**EXERCISE DIRECTIONS:**
Rewrite the items between the line holding "Task: Click the green -78% reduction label" and the line holding "(x=138, y=149)", inclusive, with "purple" replaced by "violet" and everything else left as it is.

**SUPPLIED ENTRIES:**
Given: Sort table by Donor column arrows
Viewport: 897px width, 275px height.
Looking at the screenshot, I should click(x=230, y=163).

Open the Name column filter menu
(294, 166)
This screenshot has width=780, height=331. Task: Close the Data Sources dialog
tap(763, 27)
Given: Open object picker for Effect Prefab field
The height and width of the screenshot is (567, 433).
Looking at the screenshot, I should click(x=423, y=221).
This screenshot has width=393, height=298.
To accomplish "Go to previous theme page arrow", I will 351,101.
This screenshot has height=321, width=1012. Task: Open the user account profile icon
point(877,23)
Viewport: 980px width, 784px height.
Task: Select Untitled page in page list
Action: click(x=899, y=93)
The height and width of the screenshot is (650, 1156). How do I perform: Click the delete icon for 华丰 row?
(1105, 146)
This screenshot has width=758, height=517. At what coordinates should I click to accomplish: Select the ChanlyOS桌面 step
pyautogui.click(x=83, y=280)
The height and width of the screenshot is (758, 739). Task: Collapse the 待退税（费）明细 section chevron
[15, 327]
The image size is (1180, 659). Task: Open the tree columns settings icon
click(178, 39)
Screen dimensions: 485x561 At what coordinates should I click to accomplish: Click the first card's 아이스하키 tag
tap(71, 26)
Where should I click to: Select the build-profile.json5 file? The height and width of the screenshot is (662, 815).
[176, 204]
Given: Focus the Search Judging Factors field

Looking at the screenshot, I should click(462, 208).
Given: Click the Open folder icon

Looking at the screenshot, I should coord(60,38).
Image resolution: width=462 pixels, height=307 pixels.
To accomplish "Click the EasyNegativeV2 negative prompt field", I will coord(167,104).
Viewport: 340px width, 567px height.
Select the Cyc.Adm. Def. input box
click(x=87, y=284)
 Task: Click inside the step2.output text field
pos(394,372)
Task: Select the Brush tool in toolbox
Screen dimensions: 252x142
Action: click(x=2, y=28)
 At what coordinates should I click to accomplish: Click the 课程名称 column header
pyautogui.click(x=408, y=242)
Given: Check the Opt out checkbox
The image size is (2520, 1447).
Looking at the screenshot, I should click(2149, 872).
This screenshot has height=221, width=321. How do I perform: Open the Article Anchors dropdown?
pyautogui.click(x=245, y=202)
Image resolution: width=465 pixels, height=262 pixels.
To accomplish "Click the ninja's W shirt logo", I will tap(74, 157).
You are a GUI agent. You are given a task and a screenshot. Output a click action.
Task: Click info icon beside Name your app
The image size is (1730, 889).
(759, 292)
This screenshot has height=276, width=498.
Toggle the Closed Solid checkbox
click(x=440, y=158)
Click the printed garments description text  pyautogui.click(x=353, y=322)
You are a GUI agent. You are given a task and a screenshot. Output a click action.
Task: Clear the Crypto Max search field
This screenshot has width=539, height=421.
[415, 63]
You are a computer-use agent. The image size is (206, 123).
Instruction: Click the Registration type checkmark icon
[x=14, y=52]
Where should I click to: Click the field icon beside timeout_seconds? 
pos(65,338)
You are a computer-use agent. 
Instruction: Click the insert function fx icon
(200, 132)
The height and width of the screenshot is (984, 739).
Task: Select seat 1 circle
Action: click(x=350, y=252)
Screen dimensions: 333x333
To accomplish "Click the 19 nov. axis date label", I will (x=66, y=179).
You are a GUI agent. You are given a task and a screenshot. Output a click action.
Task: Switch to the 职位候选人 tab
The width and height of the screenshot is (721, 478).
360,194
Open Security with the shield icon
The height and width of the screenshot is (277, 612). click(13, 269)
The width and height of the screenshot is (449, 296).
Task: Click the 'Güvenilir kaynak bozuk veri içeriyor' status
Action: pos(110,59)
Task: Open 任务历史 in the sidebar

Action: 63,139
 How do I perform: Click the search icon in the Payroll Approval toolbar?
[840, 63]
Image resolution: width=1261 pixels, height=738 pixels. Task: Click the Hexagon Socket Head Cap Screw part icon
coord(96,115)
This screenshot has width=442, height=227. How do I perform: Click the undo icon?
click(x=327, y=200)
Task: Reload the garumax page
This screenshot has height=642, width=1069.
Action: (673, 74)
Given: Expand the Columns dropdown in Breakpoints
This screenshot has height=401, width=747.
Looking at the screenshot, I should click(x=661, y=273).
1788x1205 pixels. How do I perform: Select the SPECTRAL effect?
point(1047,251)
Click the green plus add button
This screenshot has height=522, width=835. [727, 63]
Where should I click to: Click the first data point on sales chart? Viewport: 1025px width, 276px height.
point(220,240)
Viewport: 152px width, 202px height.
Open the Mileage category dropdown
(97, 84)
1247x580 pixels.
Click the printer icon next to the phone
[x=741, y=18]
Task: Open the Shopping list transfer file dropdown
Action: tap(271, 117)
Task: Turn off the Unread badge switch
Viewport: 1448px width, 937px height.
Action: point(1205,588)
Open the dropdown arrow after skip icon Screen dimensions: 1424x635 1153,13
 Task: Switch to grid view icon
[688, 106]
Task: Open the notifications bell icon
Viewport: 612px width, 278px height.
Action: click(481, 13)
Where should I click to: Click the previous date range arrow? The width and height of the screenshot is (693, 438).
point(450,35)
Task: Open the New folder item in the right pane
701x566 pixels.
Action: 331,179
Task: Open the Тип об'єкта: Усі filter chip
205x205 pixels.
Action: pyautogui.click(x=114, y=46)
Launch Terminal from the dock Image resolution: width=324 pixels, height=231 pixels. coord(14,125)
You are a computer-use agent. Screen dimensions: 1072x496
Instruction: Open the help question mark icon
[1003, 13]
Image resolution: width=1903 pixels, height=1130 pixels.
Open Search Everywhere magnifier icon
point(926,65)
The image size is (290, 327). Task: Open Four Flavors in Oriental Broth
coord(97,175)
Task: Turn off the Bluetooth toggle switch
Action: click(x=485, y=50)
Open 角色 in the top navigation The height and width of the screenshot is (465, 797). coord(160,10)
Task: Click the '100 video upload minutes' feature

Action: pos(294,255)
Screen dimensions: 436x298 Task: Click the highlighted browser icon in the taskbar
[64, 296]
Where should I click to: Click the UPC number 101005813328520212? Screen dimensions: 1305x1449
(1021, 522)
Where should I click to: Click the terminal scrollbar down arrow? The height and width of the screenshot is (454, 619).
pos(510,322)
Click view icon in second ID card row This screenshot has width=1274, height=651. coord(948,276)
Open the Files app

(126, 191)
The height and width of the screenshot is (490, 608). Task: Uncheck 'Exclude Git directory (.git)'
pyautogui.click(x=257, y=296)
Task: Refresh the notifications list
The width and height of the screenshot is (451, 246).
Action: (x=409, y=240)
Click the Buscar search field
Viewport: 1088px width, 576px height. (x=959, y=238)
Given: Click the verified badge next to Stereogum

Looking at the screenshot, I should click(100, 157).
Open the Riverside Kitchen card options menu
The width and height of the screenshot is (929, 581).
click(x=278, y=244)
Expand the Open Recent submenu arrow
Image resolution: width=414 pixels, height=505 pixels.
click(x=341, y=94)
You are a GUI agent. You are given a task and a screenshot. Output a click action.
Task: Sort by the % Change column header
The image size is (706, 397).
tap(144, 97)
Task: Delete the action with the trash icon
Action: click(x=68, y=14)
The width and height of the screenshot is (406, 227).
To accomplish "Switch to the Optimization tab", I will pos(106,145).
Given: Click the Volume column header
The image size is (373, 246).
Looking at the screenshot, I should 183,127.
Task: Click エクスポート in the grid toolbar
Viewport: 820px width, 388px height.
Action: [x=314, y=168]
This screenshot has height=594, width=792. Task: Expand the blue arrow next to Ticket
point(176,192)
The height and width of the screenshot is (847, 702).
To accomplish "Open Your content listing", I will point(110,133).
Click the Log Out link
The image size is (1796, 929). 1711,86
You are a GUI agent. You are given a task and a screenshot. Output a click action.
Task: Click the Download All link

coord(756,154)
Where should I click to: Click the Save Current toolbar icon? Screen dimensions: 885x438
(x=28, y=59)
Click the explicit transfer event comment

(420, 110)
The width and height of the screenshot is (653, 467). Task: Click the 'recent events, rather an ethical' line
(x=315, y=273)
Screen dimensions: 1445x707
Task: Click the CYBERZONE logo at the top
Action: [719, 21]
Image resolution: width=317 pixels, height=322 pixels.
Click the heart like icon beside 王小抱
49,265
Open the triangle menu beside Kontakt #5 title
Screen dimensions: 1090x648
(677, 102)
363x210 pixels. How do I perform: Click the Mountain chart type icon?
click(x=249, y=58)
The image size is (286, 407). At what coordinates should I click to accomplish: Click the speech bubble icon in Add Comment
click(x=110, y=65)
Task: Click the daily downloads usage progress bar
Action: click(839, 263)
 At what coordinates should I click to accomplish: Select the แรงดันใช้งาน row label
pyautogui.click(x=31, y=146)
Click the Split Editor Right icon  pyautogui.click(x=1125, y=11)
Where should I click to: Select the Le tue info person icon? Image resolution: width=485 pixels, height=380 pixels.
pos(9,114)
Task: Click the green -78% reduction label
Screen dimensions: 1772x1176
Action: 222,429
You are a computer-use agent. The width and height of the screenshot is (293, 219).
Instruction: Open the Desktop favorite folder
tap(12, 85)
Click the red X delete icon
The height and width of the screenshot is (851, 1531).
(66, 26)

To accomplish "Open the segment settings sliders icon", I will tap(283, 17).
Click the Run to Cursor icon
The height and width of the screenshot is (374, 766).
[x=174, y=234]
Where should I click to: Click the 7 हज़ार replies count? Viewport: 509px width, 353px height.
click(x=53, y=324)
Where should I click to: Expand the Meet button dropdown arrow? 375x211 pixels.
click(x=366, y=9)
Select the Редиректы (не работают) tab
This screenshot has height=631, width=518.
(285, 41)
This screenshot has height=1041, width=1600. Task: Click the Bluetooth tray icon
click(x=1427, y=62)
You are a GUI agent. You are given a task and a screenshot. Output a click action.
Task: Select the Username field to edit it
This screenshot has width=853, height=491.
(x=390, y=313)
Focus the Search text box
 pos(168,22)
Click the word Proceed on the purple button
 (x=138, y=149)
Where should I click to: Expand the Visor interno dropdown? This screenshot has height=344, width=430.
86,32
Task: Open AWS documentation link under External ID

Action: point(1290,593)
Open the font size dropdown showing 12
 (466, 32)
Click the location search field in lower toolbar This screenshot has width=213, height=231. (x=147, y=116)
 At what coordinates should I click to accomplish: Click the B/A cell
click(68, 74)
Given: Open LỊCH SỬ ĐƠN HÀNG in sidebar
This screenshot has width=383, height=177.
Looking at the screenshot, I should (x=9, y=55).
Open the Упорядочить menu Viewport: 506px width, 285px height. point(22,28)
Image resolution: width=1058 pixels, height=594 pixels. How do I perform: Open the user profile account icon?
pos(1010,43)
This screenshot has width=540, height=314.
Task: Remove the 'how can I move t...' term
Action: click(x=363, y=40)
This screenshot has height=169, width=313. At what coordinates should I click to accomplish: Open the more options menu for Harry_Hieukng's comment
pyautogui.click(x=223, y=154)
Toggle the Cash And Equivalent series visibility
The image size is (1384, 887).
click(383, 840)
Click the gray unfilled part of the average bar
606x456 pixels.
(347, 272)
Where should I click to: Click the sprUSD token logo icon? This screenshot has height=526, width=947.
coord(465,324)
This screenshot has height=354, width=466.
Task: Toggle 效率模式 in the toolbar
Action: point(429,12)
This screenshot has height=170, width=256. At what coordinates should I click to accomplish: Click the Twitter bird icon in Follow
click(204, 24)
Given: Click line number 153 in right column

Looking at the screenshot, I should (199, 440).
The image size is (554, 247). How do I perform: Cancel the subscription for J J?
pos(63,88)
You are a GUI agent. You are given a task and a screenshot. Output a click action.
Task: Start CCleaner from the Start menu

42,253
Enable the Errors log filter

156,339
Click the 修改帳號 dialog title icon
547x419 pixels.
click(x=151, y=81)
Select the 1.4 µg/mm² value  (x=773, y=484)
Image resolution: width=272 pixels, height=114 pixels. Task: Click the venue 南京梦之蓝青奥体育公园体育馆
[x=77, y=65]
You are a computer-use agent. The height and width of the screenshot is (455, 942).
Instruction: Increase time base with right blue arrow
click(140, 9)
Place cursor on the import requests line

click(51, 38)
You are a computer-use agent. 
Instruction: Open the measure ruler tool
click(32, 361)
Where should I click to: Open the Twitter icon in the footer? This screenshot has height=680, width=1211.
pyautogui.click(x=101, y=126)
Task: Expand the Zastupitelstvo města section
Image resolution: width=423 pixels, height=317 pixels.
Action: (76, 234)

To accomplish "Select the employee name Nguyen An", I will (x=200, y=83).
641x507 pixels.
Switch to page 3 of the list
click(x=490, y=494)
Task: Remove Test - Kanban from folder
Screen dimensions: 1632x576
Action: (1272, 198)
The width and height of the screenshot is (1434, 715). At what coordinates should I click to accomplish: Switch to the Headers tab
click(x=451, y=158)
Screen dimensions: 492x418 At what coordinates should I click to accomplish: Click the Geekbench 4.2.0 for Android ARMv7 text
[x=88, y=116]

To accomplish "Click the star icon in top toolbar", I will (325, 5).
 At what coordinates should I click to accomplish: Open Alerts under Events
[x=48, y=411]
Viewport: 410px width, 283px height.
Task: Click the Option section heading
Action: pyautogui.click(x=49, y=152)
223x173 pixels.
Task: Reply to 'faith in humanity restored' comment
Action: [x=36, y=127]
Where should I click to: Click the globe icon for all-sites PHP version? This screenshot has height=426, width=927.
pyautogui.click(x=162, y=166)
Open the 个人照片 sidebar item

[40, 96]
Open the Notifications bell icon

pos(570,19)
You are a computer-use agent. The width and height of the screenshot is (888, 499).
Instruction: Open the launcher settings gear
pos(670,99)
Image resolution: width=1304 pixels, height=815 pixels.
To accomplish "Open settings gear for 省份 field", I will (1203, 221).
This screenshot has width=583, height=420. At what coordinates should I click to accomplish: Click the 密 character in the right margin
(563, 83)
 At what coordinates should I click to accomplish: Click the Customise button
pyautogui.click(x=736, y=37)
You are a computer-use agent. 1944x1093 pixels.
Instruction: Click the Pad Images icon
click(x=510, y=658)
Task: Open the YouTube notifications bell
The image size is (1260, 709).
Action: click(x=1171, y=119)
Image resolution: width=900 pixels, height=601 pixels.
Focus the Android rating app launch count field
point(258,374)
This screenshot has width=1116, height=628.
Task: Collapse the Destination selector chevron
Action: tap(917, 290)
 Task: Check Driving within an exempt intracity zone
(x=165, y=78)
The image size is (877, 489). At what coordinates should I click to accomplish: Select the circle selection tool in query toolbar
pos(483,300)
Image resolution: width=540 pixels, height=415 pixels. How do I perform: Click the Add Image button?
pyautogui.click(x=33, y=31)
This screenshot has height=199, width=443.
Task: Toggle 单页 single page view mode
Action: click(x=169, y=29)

**SOLUTION FOR THIS TASK:**
Task: Click the green -78% reduction label
Screen dimensions: 1772x1176
Action: 222,429
You are a computer-use agent. The width and height of the screenshot is (293, 219).
Instruction: Open the Desktop favorite folder
tap(12, 85)
Click the red X delete icon
The height and width of the screenshot is (851, 1531).
(66, 26)

To accomplish "Open the segment settings sliders icon", I will tap(283, 17).
Click the Run to Cursor icon
The height and width of the screenshot is (374, 766).
[x=174, y=234]
Where should I click to: Click the 7 हज़ार replies count? Viewport: 509px width, 353px height.
click(x=53, y=324)
Where should I click to: Expand the Meet button dropdown arrow? 375x211 pixels.
click(x=366, y=9)
Select the Редиректы (не работают) tab
This screenshot has height=631, width=518.
(285, 41)
This screenshot has height=1041, width=1600. Task: Click the Bluetooth tray icon
click(x=1427, y=62)
You are a GUI agent. You are given a task and a screenshot. Output a click action.
Task: Select the Username field to edit it
This screenshot has width=853, height=491.
(x=390, y=313)
Focus the Search text box
 pos(168,22)
Click the word Proceed on the violet button
 (x=138, y=149)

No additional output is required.